I love Martin Scorsese films.  Most of his films, that is. Ever since I saw RAGING BULL (1980) Scorsese's biopic about boxer Jake LaMotta, I've been captivated by Scorsese's filmmaking style.  The way he moves the camera in his films.  The editing and pace of his films. The staccato bursts of violence in his films. So you would think a big Martin Scorsese fan like me would have rushed out to see GANGS OF NEW YORK (2002), right?  Wrong. For some reason, I was turned off by the period of the film.  The gangs that I enjoyed Scorsese showing me in GOOD FELLAS (1990) were from the 1950's and 60's. Why did I want to see gangs from the mid-19th century with mutton chop sideburns and handle bar moustaches?  I think I may have had bad dreams of Scorsese's previous period film THE AGE OF INNOCENCE (1993) that was too slow and Victorian for my liking. But I have my son Chris to thank for giving me a second chance on GANGS OF NEW YORK.  He had seen it on TV and liked it and recommended I watch it.  It's funny because I keep trying to get him to watch GOOD FELLAS. He still hasn't.

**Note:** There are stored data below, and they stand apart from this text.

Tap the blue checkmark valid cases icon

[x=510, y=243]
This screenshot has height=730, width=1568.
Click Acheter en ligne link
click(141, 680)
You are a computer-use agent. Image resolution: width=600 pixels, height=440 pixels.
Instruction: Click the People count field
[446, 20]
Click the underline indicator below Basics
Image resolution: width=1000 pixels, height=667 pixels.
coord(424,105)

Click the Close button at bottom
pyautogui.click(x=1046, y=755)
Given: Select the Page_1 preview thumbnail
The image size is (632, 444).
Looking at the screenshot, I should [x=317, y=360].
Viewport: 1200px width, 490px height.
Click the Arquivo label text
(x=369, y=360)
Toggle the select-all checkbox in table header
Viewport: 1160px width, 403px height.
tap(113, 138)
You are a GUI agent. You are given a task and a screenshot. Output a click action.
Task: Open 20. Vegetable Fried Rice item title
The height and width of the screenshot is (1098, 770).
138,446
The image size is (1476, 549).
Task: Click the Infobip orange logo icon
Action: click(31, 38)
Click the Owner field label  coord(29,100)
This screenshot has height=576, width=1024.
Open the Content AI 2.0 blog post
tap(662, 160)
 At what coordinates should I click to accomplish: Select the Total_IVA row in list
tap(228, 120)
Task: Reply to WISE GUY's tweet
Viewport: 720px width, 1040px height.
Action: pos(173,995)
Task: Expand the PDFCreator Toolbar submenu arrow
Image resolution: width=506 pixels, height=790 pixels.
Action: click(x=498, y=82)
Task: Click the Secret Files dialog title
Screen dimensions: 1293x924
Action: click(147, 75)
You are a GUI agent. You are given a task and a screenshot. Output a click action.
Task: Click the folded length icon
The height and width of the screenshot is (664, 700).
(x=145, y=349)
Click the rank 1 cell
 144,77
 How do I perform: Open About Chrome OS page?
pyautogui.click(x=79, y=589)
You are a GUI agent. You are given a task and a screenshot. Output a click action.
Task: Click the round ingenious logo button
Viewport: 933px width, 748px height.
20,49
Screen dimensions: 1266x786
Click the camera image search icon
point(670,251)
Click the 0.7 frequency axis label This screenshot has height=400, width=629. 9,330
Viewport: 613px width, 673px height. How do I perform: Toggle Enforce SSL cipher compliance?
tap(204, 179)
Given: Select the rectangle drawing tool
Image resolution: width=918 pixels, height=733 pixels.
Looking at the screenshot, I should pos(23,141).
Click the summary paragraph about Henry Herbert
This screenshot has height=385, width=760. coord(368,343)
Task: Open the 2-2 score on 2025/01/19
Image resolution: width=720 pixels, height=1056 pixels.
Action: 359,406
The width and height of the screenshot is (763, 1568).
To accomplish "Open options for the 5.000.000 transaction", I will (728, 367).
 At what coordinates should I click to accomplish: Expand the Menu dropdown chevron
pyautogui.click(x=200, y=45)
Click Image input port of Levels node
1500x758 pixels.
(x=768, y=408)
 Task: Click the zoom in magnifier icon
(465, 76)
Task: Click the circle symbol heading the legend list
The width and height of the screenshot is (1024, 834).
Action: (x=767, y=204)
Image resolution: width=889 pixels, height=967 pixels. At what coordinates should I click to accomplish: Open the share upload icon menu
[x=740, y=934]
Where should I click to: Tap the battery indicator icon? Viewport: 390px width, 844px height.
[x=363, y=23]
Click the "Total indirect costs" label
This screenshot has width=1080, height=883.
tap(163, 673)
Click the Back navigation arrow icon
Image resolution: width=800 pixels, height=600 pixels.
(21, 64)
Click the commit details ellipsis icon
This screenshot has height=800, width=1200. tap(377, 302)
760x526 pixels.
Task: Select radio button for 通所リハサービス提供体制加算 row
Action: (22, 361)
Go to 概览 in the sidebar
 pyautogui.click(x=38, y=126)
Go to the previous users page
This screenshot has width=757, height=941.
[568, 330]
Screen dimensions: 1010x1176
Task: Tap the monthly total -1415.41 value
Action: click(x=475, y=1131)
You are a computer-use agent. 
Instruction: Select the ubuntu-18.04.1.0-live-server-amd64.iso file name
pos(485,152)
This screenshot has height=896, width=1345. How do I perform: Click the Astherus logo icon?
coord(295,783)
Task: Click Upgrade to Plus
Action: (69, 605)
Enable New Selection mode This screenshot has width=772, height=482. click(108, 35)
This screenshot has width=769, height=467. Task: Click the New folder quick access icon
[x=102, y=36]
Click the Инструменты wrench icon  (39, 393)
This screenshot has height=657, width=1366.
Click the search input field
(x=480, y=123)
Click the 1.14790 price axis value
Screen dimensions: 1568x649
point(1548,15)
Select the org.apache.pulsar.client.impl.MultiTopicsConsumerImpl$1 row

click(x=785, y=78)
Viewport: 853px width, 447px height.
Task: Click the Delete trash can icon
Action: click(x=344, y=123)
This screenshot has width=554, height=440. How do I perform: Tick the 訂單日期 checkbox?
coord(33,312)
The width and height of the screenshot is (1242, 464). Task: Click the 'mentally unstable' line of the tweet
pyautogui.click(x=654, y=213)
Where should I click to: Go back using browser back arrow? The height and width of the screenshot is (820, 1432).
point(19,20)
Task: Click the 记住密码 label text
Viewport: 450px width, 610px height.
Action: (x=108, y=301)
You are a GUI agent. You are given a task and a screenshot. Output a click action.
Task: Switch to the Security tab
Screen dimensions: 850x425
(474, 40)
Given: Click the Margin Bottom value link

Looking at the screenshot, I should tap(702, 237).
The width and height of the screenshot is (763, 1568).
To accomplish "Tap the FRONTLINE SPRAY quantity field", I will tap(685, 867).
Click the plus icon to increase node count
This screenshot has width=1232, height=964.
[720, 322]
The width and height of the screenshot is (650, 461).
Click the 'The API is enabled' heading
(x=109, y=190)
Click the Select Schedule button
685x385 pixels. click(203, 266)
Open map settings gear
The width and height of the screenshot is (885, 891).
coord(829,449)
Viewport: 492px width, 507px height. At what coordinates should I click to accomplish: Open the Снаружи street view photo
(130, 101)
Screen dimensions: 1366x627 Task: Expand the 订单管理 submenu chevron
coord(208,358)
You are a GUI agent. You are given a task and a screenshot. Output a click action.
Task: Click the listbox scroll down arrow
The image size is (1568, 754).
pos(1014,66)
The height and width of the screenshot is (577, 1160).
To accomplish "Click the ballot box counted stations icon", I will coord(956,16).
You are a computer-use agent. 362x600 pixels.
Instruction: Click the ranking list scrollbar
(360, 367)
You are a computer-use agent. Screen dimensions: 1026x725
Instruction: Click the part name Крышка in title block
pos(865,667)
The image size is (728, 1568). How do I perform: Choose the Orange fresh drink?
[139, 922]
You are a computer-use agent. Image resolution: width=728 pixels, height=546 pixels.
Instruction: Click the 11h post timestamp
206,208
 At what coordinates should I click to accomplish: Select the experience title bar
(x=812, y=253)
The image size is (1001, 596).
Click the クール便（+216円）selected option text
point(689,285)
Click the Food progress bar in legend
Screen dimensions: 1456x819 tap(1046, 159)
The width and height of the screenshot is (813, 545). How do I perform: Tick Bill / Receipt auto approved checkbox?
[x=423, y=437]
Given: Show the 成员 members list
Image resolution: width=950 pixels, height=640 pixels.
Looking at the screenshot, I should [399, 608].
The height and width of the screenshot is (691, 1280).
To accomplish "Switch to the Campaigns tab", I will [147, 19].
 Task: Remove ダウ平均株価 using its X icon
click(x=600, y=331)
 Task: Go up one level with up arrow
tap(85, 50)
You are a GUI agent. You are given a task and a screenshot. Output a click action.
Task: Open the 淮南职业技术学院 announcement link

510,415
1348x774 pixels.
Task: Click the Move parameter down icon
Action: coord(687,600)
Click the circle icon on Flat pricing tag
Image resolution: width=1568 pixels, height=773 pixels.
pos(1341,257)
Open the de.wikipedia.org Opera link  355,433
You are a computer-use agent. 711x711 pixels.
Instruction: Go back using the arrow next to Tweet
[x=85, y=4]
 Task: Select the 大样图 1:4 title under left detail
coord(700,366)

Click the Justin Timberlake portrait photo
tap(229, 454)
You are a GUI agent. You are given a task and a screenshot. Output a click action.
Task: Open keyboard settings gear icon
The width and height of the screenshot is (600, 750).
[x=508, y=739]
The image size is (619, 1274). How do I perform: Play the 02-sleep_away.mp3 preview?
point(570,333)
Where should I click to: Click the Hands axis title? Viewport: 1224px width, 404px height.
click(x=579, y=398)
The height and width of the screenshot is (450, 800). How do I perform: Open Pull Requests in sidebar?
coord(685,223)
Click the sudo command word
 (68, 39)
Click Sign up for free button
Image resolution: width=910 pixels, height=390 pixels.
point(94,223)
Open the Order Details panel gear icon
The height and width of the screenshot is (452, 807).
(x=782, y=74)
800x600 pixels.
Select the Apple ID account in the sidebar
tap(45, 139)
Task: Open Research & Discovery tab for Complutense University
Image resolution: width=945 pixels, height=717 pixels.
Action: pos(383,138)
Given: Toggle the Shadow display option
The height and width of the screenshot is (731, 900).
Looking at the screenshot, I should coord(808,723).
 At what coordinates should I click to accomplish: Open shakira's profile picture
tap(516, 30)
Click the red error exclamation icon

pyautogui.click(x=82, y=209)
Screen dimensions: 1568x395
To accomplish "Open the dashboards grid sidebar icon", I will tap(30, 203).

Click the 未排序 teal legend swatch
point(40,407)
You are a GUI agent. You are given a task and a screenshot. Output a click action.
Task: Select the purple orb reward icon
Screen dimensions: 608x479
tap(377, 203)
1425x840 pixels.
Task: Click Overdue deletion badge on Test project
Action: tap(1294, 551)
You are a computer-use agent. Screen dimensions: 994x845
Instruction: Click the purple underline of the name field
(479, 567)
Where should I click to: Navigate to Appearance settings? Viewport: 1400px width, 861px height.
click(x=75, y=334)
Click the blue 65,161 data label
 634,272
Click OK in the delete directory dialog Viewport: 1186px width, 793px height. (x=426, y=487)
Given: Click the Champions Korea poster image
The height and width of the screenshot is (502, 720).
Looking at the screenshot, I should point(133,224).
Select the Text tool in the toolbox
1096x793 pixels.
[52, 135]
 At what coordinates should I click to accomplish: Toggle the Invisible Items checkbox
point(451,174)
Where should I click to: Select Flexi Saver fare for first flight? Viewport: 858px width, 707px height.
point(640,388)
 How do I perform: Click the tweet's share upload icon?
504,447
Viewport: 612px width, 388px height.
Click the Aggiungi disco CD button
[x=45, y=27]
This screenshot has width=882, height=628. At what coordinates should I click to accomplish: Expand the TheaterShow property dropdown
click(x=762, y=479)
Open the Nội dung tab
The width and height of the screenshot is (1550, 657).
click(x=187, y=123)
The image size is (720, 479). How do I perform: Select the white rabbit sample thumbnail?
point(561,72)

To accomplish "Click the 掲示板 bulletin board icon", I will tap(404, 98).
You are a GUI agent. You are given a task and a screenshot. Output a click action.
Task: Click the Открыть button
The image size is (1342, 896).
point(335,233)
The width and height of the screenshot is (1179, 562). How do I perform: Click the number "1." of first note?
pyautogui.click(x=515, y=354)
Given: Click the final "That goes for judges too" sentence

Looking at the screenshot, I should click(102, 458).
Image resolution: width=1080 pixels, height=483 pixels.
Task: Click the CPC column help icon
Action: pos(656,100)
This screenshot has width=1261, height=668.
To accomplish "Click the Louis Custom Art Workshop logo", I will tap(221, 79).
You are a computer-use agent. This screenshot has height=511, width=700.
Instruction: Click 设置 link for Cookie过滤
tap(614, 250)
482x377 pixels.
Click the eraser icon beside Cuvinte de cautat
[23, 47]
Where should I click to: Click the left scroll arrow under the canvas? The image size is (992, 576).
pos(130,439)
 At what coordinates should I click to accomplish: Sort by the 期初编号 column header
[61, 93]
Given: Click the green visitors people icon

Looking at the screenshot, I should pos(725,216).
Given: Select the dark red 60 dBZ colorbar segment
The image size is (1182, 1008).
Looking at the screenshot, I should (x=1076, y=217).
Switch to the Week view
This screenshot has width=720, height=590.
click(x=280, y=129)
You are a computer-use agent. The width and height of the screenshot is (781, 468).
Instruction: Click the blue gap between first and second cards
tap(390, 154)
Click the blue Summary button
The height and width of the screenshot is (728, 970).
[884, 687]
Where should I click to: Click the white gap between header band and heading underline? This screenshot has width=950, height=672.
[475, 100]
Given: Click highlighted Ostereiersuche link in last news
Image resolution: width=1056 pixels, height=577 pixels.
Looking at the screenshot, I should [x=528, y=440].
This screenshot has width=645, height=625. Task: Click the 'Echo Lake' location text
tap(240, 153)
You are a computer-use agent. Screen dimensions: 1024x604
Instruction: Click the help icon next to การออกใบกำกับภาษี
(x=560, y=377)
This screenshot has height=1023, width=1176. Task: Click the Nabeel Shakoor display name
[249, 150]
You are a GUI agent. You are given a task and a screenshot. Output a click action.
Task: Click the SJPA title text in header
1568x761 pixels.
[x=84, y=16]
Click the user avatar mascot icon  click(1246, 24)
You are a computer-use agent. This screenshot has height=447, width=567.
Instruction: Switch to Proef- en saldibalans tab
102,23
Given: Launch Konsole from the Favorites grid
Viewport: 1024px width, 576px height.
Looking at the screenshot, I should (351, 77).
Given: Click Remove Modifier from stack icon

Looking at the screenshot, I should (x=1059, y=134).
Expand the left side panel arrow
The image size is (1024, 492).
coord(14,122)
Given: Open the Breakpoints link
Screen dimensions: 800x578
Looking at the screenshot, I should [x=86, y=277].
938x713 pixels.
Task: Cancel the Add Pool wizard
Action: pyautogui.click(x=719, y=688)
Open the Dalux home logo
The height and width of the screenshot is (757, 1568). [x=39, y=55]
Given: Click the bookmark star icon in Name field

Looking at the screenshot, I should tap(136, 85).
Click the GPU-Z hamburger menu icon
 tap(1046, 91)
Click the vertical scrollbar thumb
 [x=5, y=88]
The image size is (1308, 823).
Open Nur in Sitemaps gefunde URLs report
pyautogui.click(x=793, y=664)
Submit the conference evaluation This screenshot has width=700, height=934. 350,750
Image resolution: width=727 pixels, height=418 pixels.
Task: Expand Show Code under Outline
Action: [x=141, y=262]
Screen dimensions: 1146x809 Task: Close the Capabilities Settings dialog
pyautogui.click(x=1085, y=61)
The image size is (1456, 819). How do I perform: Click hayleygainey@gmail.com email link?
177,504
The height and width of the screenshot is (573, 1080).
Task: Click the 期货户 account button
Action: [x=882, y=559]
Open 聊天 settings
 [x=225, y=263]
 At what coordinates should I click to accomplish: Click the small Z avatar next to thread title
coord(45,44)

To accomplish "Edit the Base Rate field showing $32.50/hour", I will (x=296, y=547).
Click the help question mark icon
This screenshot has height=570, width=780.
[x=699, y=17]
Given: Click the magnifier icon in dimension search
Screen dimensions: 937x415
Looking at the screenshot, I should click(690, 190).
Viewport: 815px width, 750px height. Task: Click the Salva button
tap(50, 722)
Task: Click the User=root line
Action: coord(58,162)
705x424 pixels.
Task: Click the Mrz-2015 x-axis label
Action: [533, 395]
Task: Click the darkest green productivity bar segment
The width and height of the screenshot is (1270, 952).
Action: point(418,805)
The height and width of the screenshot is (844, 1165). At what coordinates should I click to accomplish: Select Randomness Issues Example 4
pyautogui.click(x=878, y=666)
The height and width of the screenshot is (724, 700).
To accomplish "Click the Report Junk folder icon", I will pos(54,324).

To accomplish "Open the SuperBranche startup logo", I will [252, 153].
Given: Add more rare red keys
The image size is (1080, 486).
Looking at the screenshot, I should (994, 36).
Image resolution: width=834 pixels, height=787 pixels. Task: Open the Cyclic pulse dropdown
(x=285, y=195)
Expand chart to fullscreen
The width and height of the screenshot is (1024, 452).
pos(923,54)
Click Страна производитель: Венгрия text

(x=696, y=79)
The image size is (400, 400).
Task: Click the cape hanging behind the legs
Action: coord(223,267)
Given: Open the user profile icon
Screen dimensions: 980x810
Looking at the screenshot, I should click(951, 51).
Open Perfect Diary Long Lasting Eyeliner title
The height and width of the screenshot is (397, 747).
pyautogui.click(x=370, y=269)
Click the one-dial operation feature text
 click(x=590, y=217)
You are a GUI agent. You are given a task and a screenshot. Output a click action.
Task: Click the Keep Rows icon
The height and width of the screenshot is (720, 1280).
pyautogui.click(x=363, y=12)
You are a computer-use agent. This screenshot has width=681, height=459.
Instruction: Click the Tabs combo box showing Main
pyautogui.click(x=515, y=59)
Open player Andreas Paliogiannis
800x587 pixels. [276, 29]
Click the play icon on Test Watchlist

GANGS OF NEW YORK, although a work of fiction, is also an interesting history lesson about a real place and period of time in New York that may not be well known to most people. It's about the birth of New York City during the turbulent period around the Civil War when various ethnic groups were wrestling for control of the city in a time of lawlessness. GANGS is Scorsese's attempt at a Spielberg type epic with maybe a touch of Sergio Leone. GANGS was a pet project of Scorsese's and who better to make a historical film about New York City than one of its greatest New York born directors.

GANGS OF NEW YORK begins with a bang in 1846 on a cold day in the Five Points section of lower Manhattan. A battle is about to be waged between a gang of Irish immigrants known as the Dead Rabbits led by the noble "Priest" Vallon (Liam Neeson) against another gang known as the Natives led by the charismatic but vicious Bill "the Butcher" Cutting (Daniel Day-Lewis). Known as the Battle of the Five Points, the fight is savage and brutal and Priest is killed by Bill.  Priest's young son witnesses his father's death and the boy is whisked away to a reform school with the hope he'll forget the events of that day.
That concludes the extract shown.